Many of the game’s other ideas are repurposed from traditional tropes. There’s a handful of puzzles that are snappy to solve, though never feel unique to the franchise itself. Redirecting lasers to open doors could have been lifted straight out of any other game and, well, I’m pretty sure finding a safe code on the back of a picture is in every other VR game.
Your late-game encounter with the Daleks, meanwhile, results in fine, formulaic stealth segments followed up by a fun, forgettable on-rails shooter. For Who diehards, these moments will no doubt delight, but they don’t disguise relatively stripped back game mechanics. They help round it out to a respectable two to three-hour runtime, which I tackled in one sitting without ever feeling bored, if not always illuminated.
Perhaps Doctor Who’s biggest enemy is Doctor Who itself. There’s so much wacky potential for a feature-length VR game here that meeting those expectations is almost impossible. We saw just a snapshot of that in the BBC’s excellent Runaway VR short, an animation bursting with the charm, wit and invention the series is known for stuffed into 13 minutes. The Edge of Time is grittier, deeper even, but it doesn’t match the personality, bravado or intuition of control. Perhaps there’s a lesson to be learned there.
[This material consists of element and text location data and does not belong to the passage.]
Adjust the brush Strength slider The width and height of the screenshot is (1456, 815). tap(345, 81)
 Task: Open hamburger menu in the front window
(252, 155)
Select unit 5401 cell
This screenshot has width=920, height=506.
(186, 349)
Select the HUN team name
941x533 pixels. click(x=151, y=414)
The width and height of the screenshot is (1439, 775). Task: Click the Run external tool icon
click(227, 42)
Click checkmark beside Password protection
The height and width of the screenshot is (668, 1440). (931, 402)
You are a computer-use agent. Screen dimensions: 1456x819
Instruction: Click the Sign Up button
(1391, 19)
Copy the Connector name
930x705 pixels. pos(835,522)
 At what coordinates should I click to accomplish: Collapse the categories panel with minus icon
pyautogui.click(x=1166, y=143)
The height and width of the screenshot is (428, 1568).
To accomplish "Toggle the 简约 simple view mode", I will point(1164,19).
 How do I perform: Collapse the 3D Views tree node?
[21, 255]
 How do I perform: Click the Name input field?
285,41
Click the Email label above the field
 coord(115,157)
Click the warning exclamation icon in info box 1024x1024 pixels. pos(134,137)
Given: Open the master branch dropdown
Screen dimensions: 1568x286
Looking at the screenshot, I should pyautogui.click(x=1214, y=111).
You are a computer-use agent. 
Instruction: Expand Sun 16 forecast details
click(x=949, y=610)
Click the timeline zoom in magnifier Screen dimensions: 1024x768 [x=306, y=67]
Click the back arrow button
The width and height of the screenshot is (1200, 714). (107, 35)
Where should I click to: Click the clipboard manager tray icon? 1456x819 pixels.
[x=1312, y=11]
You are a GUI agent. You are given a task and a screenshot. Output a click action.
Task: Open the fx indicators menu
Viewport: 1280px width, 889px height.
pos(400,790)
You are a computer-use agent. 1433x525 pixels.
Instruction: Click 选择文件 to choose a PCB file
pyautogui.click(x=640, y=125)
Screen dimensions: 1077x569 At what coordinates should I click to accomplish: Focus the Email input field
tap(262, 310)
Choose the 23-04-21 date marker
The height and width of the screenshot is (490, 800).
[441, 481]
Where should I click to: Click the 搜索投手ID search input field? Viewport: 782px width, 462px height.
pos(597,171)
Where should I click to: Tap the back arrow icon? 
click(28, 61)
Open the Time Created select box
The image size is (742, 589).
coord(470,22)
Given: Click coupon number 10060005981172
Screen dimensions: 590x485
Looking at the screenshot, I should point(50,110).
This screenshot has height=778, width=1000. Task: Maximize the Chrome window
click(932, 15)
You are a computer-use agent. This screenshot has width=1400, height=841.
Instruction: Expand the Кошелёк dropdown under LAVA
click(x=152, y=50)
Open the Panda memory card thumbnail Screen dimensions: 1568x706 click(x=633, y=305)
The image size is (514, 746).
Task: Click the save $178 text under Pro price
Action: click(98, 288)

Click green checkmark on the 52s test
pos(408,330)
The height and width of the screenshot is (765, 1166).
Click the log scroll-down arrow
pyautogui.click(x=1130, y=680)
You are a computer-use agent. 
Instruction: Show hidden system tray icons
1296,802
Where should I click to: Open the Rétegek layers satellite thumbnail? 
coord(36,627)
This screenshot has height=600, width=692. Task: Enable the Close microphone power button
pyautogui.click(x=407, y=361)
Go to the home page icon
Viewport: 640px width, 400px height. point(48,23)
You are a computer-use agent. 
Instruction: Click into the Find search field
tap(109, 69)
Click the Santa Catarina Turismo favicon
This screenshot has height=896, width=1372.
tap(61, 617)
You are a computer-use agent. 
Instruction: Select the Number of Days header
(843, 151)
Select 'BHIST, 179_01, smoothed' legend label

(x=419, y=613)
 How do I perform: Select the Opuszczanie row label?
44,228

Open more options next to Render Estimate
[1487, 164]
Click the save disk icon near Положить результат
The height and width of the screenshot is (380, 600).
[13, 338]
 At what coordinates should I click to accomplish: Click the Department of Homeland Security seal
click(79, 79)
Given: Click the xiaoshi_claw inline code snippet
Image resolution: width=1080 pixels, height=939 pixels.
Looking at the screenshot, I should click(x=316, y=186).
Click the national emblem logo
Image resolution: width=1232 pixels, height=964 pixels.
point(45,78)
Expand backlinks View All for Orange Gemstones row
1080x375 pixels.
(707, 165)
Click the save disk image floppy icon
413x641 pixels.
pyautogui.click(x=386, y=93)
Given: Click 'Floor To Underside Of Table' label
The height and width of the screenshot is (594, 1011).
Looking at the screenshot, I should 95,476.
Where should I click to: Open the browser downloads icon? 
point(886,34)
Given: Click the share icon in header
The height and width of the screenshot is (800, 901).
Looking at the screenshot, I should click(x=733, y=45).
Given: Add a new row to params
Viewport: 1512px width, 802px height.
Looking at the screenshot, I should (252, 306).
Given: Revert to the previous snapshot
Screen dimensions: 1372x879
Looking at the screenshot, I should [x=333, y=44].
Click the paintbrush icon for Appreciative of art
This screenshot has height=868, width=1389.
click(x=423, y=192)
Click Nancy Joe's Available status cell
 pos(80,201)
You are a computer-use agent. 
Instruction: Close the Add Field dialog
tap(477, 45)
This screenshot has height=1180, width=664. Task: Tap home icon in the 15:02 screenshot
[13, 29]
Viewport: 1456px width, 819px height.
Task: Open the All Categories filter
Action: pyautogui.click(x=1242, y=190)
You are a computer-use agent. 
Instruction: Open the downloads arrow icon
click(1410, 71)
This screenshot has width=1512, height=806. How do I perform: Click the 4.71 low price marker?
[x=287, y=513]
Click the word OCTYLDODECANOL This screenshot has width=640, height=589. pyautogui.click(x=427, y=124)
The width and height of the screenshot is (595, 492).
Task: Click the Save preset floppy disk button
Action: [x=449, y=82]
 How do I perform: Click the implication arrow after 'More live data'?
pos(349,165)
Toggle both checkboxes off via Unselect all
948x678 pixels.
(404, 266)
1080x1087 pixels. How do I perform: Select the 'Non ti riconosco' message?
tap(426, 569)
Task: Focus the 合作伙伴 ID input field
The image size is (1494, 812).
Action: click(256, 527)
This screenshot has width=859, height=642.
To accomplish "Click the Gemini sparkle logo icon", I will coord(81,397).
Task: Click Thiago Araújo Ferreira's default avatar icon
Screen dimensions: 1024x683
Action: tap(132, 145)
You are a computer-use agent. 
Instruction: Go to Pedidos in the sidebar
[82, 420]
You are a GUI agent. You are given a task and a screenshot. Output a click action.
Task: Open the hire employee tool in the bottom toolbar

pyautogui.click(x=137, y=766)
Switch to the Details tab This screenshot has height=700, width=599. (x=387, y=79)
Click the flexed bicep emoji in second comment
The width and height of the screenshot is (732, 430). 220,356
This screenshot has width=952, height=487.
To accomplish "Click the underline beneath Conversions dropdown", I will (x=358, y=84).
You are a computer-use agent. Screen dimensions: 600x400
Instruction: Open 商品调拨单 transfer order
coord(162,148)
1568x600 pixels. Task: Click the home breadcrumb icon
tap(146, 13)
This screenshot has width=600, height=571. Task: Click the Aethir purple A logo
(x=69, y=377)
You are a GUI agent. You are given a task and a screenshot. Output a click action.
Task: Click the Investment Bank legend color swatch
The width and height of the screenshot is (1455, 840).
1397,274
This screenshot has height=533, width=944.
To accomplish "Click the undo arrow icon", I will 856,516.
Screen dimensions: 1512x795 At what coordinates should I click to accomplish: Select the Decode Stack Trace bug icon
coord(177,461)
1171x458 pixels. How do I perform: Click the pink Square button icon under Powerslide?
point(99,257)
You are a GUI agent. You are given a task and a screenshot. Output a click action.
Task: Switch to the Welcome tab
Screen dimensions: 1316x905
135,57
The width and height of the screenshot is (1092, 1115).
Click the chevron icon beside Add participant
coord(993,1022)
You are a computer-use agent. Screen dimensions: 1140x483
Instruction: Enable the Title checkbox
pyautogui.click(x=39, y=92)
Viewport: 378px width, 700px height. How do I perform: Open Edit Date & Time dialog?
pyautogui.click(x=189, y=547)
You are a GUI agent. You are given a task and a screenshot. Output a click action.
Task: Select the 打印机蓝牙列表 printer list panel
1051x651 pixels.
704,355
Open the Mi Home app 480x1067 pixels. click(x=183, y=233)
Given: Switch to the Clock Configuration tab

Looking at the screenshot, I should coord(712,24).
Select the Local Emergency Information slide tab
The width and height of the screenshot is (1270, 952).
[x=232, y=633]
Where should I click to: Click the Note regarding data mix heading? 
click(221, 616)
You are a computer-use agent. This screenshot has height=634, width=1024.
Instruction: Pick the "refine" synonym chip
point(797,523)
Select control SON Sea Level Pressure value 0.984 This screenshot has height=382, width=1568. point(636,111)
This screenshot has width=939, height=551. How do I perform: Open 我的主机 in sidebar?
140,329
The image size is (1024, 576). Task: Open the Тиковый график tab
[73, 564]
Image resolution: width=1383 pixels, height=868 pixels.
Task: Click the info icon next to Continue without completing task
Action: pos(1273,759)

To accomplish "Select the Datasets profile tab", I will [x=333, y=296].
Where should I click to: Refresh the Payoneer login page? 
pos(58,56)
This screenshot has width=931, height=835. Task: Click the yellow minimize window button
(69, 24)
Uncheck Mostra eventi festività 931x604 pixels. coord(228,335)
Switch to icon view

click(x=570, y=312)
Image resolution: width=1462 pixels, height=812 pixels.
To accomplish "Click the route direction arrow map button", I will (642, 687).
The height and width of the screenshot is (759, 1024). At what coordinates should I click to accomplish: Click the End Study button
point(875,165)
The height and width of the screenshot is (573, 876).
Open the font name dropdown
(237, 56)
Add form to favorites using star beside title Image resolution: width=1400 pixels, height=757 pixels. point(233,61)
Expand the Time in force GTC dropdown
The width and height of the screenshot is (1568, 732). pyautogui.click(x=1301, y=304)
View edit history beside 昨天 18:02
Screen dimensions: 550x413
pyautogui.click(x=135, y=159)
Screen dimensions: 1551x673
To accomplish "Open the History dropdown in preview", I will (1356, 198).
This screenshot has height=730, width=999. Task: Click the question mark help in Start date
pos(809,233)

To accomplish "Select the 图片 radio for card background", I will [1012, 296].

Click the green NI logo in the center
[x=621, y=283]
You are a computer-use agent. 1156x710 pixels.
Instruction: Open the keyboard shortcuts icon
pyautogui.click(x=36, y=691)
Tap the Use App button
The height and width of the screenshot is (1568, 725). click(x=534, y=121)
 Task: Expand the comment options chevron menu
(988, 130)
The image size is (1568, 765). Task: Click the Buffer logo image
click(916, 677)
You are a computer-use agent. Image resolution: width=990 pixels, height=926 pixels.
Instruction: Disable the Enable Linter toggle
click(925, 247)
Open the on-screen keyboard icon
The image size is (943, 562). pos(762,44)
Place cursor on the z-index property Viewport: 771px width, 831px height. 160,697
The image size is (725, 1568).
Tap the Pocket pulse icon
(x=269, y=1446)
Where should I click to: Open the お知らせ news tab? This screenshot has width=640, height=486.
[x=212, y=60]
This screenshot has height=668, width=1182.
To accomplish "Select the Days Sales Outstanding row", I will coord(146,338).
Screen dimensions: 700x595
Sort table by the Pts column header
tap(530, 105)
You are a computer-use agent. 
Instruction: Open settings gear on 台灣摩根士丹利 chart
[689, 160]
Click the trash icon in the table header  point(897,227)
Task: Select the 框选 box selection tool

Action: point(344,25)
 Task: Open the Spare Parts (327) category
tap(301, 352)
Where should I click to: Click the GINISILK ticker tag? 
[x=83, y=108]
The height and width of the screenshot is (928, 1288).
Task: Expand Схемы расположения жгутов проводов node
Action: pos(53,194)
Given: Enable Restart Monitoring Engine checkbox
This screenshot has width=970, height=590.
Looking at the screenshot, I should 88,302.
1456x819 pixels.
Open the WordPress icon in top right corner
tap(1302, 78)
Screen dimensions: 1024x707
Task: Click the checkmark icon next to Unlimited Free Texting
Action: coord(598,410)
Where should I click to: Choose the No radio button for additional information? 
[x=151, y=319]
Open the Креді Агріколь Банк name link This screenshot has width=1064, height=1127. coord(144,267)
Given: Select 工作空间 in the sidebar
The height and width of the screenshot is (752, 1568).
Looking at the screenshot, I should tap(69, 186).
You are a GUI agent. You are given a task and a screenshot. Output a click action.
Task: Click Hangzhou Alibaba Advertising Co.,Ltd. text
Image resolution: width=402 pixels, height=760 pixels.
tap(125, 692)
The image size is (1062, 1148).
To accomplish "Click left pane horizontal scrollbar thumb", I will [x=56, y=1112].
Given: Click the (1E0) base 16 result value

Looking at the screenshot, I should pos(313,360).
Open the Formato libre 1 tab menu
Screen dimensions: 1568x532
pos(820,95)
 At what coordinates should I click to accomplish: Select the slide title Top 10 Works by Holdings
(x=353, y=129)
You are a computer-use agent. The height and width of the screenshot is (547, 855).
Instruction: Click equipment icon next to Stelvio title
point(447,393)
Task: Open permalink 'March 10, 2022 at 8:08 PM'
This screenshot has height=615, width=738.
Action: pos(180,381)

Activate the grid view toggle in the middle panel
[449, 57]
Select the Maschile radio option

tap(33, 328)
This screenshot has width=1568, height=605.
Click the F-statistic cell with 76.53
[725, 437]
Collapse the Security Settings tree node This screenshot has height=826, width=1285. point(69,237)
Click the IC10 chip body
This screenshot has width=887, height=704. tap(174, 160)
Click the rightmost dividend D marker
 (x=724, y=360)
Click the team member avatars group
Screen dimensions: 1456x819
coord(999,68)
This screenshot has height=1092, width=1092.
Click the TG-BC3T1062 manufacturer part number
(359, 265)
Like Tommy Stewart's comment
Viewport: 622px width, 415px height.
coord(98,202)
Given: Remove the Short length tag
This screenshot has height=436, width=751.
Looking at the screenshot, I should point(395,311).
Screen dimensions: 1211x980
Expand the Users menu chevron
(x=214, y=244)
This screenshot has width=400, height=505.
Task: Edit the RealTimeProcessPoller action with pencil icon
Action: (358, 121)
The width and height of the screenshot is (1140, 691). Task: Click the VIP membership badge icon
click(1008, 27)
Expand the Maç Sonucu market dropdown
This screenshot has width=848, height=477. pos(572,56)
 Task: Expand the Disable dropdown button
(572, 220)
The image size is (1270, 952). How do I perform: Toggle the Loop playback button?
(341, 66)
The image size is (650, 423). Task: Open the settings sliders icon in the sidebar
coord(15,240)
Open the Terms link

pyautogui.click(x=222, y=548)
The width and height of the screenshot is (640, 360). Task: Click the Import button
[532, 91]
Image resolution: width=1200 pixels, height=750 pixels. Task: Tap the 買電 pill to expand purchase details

Who is at its best when there’s a hook; a gimmick so playful and innovative that anyone can get carried away in the madness that ensues. Instead of testing those waters, The Edge of Time settles for bringing the series’ most tried and true elements directly into headsets in hopes of winning over dedicated fans. It plays more like a rejected episode of the TV series rather than something that fully embraces its platform. The Who faithful be satisfied in that safety, I suspect, but I personally can’t help but wish this was a little more dangerous.
Final Score: 3/5 Stars | Just Okay
Note: We are changing our review scheme to a five-point scale, without half points, rather than a 10-point scale with half points like before. All past reviews will stay as they are, but all future reviews (that includes games, non-game apps, hardware, and more) will all be reviewed using the same five-point star rating scale. Expect the visual representation of this new scale to change with a more attractive style soon.